I wanted to have something . . . welcoming, I guess, for the people who have been pointed in this direction by Ana Mardoll.  All of my navigational aids are way out of date, I've been meaning to overhall everything for at least three years.  So, not so much as a "best of" but more of a "This might interest you."  (Maybe.  Possibly.  Or not.)

I actually wrote a post for Ana's Twilight decon once.  It's at her site here, and at Stealing Commas here.

Ana herself was pointing people to my rewrite of the punishment of Rabadash in The Horse and His Boy.  That was originally posted as a comment at her site, but since the entire purpose of Stealing Commas is to be a storehouse of my writings, it is now also a post here.


My earliest writings related to Ana's deconstructions were in response to he Twilight decon, specifically the van scene.

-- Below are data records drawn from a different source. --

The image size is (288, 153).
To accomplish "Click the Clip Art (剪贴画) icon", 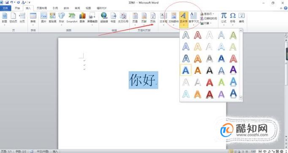I will tap(52, 18).
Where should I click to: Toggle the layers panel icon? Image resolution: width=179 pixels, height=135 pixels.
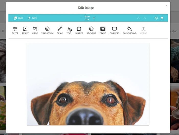point(162,18)
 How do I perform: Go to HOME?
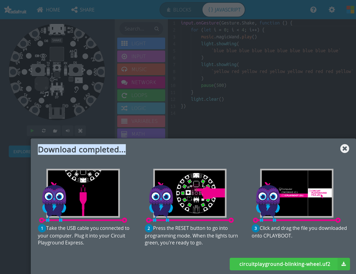(48, 10)
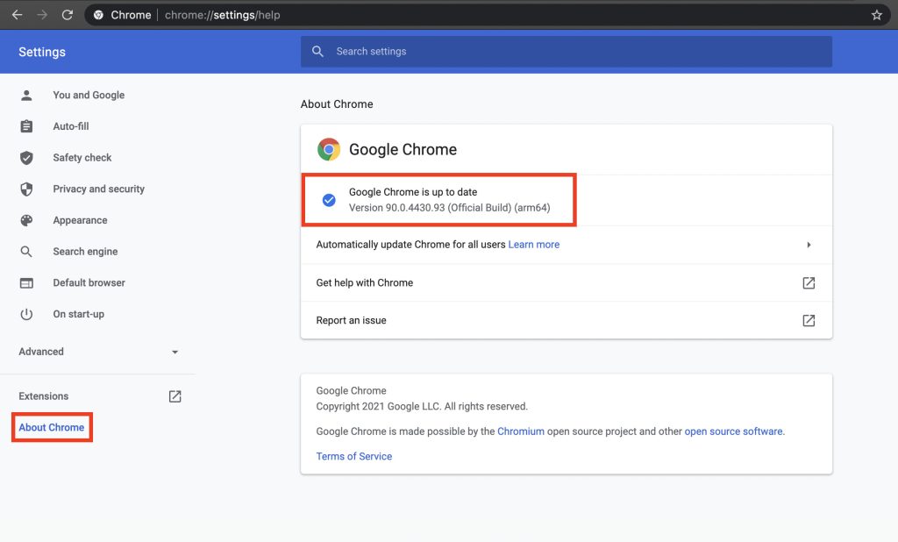Open You and Google settings

[x=89, y=95]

The comments to that post are sadly, and extremely, broken.   I haven't actually talked to Ana about this, but a project that I've been thinking of doing (well, offering to do) for a long time is going through the old posts with broken comment threads, sorting them out, and converting them to html that could be appended to the end of the post in question so that new readers can see what was actually said, in the proper order, and without duplication.  With decent formatting too.

I wrote four versions of alternate van scenes.  Probably the one that I'm most proud of is the physics version, which takes the impossibilities and runs with them.  Two others were more important.  One spawned Snarky Twilight, the other spawned Edith and Ben.  Being completely unbiased in all possible ways, I think my Edith Cullen is way better than Meyer's Edith Cullen (who was a late comer to the Edith scene anyway.)

While the physics version is my favorite van scene, Edith and Ben has to be the Twilight rewrite I'm most proud of with Snarky Twilight in a close second.


My own attempts at doing decons were stalled out by my depression, but there are some highlights that might be worth reading.  For example you can look at the post Why .hack//Sign matters.

You can read what little of Kim Possible I covered here, though the quality is variable at best.


I recently had cause to dig up this post, with important addendum, about cis people refusing to be called cis.  The two were eventually merged into a single unified whole at the Slacktiverse.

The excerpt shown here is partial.